Aşı yapılmamasının toplum sağlığını riske edebilecek sonuçlar doğurabileceğini aktaran Ceyhan, "Bu yüzden çok kötü olaylar olabilir. Buna dayanarak bir kısım aileler, çocuklarına aşı yaptırmak istemez ve bu ciddi bir oranı bulursa, yüzde 10 gibi, bu durumda Türkiye'de bazı salgınlar ortaya çıkabilir" diye konuştu.
Aşıyla korunulan hastalıkların birçoğunun salgın potansiyeline sahip olduğunu dile getiren Ceyhan, "Kızamık, kabakulak, difteri, boğmaca, tetanos bunların hepsi salgın yapabilir" dedi.

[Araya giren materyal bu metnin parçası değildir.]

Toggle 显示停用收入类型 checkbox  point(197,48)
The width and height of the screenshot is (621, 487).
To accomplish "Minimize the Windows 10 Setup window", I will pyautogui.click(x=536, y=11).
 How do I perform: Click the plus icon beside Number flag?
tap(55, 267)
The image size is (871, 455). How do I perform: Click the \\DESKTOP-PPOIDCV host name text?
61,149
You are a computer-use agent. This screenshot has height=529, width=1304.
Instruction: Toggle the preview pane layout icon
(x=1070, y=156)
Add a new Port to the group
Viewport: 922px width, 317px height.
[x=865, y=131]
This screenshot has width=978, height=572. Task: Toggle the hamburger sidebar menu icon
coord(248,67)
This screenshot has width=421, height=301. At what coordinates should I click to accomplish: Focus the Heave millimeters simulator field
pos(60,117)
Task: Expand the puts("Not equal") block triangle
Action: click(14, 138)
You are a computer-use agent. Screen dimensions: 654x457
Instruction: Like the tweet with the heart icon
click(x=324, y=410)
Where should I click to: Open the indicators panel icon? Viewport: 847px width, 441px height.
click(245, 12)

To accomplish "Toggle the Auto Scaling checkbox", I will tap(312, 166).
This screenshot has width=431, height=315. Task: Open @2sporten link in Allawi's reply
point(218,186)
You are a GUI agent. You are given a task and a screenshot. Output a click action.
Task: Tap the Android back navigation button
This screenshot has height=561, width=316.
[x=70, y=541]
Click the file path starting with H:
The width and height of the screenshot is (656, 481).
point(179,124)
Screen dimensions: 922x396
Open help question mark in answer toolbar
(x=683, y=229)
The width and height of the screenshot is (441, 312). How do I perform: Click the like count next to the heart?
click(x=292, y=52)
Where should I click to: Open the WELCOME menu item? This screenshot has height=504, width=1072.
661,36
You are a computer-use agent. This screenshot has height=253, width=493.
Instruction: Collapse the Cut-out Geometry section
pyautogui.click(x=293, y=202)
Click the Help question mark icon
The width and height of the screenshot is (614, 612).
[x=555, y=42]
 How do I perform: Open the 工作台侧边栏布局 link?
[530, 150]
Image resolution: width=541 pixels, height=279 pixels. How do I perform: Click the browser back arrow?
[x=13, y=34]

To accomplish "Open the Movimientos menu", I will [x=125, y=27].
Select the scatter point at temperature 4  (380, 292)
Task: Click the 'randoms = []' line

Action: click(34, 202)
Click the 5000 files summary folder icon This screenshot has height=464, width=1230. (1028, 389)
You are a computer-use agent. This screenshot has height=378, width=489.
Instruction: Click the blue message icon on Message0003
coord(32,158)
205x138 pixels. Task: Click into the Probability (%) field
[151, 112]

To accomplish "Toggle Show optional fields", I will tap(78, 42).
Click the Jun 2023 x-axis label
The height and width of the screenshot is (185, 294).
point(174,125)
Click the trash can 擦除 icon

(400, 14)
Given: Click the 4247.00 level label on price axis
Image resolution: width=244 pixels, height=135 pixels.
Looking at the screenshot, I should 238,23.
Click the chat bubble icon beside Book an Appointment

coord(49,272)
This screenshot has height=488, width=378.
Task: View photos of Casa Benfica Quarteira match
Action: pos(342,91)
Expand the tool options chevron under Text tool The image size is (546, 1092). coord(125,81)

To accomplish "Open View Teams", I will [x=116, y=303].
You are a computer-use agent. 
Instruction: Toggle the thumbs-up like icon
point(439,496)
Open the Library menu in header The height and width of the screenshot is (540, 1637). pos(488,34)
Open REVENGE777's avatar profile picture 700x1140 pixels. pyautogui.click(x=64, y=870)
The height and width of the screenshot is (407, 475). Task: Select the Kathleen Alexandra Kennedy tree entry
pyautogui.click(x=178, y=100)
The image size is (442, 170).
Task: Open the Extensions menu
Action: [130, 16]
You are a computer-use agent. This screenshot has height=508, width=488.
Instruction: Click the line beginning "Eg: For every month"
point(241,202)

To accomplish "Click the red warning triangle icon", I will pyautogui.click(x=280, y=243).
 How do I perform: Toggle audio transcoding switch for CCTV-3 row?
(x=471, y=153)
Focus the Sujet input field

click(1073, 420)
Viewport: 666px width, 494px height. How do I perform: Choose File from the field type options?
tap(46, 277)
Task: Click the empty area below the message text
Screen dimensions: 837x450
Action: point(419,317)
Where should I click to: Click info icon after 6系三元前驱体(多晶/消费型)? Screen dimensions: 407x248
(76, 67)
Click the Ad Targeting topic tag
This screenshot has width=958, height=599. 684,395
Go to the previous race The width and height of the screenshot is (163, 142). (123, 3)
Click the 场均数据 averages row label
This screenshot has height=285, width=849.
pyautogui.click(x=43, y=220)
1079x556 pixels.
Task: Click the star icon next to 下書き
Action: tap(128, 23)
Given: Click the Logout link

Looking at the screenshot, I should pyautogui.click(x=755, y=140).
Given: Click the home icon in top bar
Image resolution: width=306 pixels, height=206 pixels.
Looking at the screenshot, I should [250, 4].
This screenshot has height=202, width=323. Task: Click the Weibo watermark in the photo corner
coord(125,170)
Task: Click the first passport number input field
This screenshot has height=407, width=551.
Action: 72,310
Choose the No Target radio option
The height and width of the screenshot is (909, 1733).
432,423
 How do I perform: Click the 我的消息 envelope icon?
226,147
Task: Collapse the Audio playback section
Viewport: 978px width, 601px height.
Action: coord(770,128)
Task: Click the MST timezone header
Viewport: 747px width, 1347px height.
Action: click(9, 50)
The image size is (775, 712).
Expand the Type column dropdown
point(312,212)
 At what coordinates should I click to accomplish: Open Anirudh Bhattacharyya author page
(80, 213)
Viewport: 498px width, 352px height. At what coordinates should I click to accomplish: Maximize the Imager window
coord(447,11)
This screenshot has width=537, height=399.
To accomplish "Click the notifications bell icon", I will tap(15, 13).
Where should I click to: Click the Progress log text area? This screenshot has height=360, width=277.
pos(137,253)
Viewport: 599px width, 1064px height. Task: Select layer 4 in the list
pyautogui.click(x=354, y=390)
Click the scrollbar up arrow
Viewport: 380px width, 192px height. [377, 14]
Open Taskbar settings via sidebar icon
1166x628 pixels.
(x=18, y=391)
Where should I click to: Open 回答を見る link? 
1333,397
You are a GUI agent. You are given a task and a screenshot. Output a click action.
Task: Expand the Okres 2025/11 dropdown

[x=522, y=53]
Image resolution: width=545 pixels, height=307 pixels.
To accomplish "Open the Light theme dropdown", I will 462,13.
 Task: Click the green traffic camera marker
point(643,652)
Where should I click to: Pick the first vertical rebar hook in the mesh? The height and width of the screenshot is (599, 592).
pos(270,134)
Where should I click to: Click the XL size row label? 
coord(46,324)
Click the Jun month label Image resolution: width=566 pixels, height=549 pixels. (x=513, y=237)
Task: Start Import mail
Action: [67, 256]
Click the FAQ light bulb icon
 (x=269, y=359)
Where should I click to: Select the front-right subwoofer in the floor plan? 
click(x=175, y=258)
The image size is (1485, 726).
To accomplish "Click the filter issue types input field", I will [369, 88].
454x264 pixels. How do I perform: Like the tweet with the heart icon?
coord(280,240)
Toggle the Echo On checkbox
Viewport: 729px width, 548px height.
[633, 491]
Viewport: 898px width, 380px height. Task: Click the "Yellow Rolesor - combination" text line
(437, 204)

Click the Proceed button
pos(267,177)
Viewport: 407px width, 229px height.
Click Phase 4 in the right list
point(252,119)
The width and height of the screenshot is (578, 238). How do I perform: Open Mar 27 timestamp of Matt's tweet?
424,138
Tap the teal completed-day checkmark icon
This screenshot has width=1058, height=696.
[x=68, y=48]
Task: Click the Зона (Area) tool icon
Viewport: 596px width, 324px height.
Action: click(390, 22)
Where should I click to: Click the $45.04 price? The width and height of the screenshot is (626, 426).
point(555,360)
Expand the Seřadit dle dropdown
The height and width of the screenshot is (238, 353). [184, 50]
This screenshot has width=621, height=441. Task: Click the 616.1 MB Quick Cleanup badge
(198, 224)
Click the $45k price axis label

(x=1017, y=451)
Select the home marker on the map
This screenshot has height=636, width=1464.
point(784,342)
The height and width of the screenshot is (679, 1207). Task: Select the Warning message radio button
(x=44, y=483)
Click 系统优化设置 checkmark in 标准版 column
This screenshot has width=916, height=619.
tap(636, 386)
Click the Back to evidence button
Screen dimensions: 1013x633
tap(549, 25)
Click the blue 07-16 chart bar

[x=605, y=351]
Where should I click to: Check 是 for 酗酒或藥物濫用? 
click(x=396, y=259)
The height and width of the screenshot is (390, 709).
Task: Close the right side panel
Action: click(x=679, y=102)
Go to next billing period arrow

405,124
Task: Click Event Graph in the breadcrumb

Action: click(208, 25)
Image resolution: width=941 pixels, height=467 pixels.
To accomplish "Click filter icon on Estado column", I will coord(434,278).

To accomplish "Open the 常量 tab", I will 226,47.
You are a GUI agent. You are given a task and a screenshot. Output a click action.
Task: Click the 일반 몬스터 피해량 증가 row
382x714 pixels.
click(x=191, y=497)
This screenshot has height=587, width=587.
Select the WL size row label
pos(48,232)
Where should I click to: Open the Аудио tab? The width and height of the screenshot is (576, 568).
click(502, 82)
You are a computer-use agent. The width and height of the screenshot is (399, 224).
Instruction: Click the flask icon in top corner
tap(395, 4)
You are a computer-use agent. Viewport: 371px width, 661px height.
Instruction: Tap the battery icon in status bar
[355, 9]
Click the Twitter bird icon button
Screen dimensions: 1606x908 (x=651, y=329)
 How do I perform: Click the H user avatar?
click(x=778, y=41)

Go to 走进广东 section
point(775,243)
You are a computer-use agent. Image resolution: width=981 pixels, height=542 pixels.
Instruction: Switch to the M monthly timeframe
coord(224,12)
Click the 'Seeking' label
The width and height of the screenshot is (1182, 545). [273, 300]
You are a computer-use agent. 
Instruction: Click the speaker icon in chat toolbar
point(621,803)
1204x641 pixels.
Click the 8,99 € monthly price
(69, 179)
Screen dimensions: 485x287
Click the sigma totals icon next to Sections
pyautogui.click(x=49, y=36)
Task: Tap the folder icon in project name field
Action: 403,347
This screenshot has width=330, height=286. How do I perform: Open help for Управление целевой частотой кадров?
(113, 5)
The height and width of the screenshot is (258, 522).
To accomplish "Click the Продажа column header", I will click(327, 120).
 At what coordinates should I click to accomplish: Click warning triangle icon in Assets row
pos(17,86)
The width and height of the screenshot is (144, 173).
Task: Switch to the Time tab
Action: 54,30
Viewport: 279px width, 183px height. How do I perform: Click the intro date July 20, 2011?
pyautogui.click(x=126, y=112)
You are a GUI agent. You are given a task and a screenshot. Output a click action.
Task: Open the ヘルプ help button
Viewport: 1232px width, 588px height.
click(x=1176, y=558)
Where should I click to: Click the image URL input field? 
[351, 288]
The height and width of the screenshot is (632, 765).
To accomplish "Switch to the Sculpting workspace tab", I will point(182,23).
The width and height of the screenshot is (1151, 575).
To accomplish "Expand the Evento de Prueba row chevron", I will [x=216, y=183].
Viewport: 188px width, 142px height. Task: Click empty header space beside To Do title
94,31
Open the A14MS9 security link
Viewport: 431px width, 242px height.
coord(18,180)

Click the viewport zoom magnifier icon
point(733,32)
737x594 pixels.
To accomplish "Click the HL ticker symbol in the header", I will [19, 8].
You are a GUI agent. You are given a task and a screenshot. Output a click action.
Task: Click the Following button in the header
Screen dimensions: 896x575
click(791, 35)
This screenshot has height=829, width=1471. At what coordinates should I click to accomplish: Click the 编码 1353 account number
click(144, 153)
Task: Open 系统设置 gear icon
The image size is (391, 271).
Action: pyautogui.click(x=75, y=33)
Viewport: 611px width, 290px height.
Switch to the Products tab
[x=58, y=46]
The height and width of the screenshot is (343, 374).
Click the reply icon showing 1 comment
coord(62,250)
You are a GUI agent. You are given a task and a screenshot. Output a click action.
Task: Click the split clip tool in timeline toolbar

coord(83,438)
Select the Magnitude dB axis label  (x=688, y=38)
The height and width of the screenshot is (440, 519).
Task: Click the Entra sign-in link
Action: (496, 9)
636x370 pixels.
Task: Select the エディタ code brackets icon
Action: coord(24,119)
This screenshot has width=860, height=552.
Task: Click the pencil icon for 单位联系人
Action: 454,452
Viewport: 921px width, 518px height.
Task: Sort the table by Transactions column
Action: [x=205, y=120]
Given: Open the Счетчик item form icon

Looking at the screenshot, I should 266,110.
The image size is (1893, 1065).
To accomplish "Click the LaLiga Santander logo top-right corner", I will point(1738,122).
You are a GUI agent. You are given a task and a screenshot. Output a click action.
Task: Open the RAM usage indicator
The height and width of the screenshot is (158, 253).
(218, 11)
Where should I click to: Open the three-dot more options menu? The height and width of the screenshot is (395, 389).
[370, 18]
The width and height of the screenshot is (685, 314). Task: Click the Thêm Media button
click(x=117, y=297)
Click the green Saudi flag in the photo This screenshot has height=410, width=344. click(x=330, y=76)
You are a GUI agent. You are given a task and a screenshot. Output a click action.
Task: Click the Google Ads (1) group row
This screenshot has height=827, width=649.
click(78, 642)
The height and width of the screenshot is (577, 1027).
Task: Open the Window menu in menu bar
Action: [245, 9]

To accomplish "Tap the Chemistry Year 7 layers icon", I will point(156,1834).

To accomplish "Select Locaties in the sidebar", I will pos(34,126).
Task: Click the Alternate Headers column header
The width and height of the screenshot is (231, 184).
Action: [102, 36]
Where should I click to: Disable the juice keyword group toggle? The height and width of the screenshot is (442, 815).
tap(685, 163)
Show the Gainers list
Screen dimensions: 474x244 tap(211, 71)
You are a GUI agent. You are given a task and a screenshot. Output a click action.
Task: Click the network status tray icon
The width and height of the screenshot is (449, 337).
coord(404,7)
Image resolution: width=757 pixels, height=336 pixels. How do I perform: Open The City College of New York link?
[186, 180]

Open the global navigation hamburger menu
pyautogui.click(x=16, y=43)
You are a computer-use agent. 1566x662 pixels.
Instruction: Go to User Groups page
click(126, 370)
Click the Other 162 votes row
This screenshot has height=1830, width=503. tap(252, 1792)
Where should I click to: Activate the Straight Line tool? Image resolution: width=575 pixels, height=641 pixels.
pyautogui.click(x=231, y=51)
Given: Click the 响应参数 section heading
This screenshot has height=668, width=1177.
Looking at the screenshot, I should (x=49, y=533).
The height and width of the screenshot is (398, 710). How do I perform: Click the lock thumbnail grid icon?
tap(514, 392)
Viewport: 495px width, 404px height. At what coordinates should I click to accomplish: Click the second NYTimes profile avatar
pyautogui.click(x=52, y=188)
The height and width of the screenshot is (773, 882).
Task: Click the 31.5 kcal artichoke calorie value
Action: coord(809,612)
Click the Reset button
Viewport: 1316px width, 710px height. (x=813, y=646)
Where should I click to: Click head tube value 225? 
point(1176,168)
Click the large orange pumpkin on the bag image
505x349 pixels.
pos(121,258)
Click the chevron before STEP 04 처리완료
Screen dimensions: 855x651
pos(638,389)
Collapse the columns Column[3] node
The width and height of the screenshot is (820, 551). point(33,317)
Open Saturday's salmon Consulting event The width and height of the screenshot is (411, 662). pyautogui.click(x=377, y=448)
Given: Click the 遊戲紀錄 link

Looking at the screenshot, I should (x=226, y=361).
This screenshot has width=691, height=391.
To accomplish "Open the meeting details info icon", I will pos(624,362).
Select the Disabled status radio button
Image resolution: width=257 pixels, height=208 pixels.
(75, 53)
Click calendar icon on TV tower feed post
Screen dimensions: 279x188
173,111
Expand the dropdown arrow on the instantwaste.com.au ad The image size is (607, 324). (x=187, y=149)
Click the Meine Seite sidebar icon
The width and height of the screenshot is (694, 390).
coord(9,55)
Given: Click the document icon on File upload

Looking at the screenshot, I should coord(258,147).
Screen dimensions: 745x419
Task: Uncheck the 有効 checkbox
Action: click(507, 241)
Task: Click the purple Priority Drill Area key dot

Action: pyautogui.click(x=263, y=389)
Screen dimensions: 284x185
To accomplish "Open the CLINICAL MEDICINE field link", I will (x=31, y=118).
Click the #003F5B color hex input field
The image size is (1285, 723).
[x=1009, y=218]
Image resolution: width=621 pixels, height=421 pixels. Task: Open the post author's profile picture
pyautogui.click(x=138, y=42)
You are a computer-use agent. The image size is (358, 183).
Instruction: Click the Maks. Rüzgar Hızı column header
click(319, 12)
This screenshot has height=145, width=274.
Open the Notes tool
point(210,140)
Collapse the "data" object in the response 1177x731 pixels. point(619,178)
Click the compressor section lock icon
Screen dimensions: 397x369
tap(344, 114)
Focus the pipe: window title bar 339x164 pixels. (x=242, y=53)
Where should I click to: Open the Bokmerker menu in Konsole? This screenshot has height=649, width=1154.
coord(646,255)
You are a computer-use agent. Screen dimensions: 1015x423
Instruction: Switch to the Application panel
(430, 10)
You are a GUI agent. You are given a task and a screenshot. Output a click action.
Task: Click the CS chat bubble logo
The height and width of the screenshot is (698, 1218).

Ceyhan, "Ben çocuğumu aşılatırsam, başkası aşılatmazsa onun çocuğu hastalanırsa benimki aşılı zaten, bulaştıramaz" diye bir düşüncenin yanlış olduğuna işaret ederek hiçbir aşının yüzde 100 koruyucu olmadığını, yüzde 90-95 oranında koruduğunu bildirdi.
Aşılarla ilgili internette, gerçekliği ve bilimsel hiçbir geçerliliği olmayan "Domuz kanı içeriyor", "Cıva içeriyor" gibi ifadelerin yalan ve maksatlı olduğunu vurgulayan Ceyhan, "Bunların hiçbiri doğru değil. Aşıların gösterilmiş ciddi hiçbir yan etkisi yok. Aşılar, son derece gereklidir ve yapılmadığı zaman da ciddi sonuçlar ortaya çıkabilir. Aşıyla ilgili hiçbir yan etki yok ama yaptırmadıkları zaman ölüm riski, sakat kalma riski gibi birçok şey var" uyarısında bulundu.
- Anayasa Mahkemesinin gerekçeli kararı
Anayasa Mahkemesi, bebeklik dönemi aşılarının yapılması ebeveyni tarafından istenmeyen çocukla ilgili, mahkemece sağlık tedbiri uygulanmasına karar verilmesini hak ihlali sayan gerekçeli kararını açıklamıştı.
Resmi Gazete'de yayımlanan gerekçede, "(Yerel mahkeme kararına dayanak yapılan) Düzenlemenin, somut başvuruda olduğu gibi doğan her çocuğa belirli bir yaş periyoduna bağlı olarak ve ebeveynin rızası hilafına, ilgili idarece belirlenecek her türlü aşının tatbiki yetkisi verildiği şeklinde anlaşılması olanaklı değildir" ifadesine yer verilmişti.
Gerekçede, "Aksinin kabulü halinde uygulanacak tıbbi müdahalenin tür ve kapsamı belirsiz olacak şekilde, rıza verilmeyen müdahale türlerinin gündeme gelmesi muhtemeldir" denilmişti.